Data extracted from a collection:

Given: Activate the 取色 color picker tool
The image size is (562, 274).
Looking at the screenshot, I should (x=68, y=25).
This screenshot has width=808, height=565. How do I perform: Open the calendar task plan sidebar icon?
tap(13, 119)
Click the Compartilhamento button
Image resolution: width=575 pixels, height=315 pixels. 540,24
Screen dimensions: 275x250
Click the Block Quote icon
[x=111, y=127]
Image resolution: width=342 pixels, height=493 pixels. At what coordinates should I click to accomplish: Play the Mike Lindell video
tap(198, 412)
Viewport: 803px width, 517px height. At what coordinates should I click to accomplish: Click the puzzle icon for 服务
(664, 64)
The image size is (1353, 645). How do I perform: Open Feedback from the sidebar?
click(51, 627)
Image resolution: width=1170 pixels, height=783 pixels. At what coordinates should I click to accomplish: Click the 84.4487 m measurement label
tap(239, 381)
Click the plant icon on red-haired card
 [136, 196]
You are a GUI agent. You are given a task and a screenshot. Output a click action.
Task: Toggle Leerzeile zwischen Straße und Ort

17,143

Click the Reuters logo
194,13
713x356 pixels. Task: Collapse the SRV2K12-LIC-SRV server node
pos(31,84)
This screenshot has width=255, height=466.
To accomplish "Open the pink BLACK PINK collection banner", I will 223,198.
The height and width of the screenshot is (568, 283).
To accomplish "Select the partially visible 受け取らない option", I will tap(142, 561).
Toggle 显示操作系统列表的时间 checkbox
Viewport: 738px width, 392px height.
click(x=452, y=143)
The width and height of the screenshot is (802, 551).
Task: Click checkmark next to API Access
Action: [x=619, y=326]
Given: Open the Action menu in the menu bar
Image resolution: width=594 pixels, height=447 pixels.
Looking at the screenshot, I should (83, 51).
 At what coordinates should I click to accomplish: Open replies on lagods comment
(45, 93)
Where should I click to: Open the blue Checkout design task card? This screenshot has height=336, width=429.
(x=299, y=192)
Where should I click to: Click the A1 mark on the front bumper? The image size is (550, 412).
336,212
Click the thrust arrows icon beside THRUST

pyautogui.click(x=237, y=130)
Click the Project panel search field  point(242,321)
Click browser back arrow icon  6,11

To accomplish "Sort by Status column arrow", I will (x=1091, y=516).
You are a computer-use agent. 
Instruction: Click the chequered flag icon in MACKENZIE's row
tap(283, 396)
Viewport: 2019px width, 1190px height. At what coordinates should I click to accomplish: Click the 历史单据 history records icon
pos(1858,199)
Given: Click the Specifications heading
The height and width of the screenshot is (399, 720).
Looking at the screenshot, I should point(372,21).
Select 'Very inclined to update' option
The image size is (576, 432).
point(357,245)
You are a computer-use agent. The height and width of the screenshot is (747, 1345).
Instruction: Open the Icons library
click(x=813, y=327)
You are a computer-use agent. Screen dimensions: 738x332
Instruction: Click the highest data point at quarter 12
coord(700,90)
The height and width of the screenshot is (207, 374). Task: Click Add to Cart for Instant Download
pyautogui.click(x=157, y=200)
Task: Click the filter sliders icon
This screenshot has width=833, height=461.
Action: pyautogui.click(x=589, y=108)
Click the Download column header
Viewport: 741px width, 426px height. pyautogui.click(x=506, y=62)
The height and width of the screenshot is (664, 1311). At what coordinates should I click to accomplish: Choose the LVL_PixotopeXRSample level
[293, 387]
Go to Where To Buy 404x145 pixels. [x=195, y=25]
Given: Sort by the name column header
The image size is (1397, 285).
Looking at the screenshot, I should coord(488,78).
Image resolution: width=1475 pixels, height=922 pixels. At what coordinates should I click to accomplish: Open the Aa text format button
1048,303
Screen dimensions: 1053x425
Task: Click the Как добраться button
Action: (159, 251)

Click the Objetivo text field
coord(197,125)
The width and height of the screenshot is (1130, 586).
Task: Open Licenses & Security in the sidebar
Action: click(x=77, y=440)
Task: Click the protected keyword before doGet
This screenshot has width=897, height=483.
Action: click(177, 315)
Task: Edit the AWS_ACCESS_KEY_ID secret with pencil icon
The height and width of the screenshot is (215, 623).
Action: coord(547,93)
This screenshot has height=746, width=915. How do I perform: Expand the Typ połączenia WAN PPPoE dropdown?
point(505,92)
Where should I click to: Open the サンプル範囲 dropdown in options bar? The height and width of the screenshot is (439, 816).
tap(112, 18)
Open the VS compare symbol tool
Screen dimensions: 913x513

◆ WORK TASK
Each line of the data must be retyped exactly as written.

◆ ANSWER FOR THE TASK
Given: Activate the 取色 color picker tool
The image size is (562, 274).
Looking at the screenshot, I should (x=68, y=25).
This screenshot has width=808, height=565. How do I perform: Open the calendar task plan sidebar icon?
tap(13, 119)
Click the Compartilhamento button
Image resolution: width=575 pixels, height=315 pixels. 540,24
Screen dimensions: 275x250
Click the Block Quote icon
[x=111, y=127]
Image resolution: width=342 pixels, height=493 pixels. At what coordinates should I click to accomplish: Play the Mike Lindell video
tap(198, 412)
Viewport: 803px width, 517px height. At what coordinates should I click to accomplish: Click the puzzle icon for 服务
(664, 64)
The image size is (1353, 645). How do I perform: Open Feedback from the sidebar?
click(51, 627)
Image resolution: width=1170 pixels, height=783 pixels. At what coordinates should I click to accomplish: Click the 84.4487 m measurement label
tap(239, 381)
Click the plant icon on red-haired card
 [136, 196]
You are a GUI agent. You are given a task and a screenshot. Output a click action.
Task: Toggle Leerzeile zwischen Straße und Ort

17,143

Click the Reuters logo
194,13
713x356 pixels. Task: Collapse the SRV2K12-LIC-SRV server node
pos(31,84)
This screenshot has width=255, height=466.
To accomplish "Open the pink BLACK PINK collection banner", I will 223,198.
The height and width of the screenshot is (568, 283).
To accomplish "Select the partially visible 受け取らない option", I will tap(142, 561).
Toggle 显示操作系统列表的时间 checkbox
Viewport: 738px width, 392px height.
click(x=452, y=143)
The width and height of the screenshot is (802, 551).
Task: Click checkmark next to API Access
Action: [x=619, y=326]
Given: Open the Action menu in the menu bar
Image resolution: width=594 pixels, height=447 pixels.
Looking at the screenshot, I should (83, 51).
 At what coordinates should I click to accomplish: Open replies on lagods comment
(45, 93)
Where should I click to: Open the blue Checkout design task card? This screenshot has height=336, width=429.
(x=299, y=192)
Where should I click to: Click the A1 mark on the front bumper? The image size is (550, 412).
336,212
Click the thrust arrows icon beside THRUST

pyautogui.click(x=237, y=130)
Click the Project panel search field  point(242,321)
Click browser back arrow icon  6,11

To accomplish "Sort by Status column arrow", I will (x=1091, y=516).
You are a computer-use agent. 
Instruction: Click the chequered flag icon in MACKENZIE's row
tap(283, 396)
Viewport: 2019px width, 1190px height. At what coordinates should I click to accomplish: Click the 历史单据 history records icon
pos(1858,199)
Given: Click the Specifications heading
The height and width of the screenshot is (399, 720).
Looking at the screenshot, I should point(372,21).
Select 'Very inclined to update' option
The image size is (576, 432).
point(357,245)
You are a computer-use agent. The height and width of the screenshot is (747, 1345).
Instruction: Open the Icons library
click(x=813, y=327)
You are a computer-use agent. Screen dimensions: 738x332
Instruction: Click the highest data point at quarter 12
coord(700,90)
The height and width of the screenshot is (207, 374). Task: Click Add to Cart for Instant Download
pyautogui.click(x=157, y=200)
Task: Click the filter sliders icon
This screenshot has width=833, height=461.
Action: pyautogui.click(x=589, y=108)
Click the Download column header
Viewport: 741px width, 426px height. pyautogui.click(x=506, y=62)
The height and width of the screenshot is (664, 1311). At what coordinates should I click to accomplish: Choose the LVL_PixotopeXRSample level
[293, 387]
Go to Where To Buy 404x145 pixels. [x=195, y=25]
Given: Sort by the name column header
The image size is (1397, 285).
Looking at the screenshot, I should coord(488,78).
Image resolution: width=1475 pixels, height=922 pixels. At what coordinates should I click to accomplish: Open the Aa text format button
1048,303
Screen dimensions: 1053x425
Task: Click the Как добраться button
Action: (159, 251)

Click the Objetivo text field
coord(197,125)
The width and height of the screenshot is (1130, 586).
Task: Open Licenses & Security in the sidebar
Action: click(x=77, y=440)
Task: Click the protected keyword before doGet
This screenshot has width=897, height=483.
Action: click(177, 315)
Task: Edit the AWS_ACCESS_KEY_ID secret with pencil icon
The height and width of the screenshot is (215, 623).
Action: coord(547,93)
This screenshot has height=746, width=915. How do I perform: Expand the Typ połączenia WAN PPPoE dropdown?
point(505,92)
Where should I click to: Open the サンプル範囲 dropdown in options bar? The height and width of the screenshot is (439, 816).
tap(112, 18)
Open the VS compare symbol tool
Screen dimensions: 913x513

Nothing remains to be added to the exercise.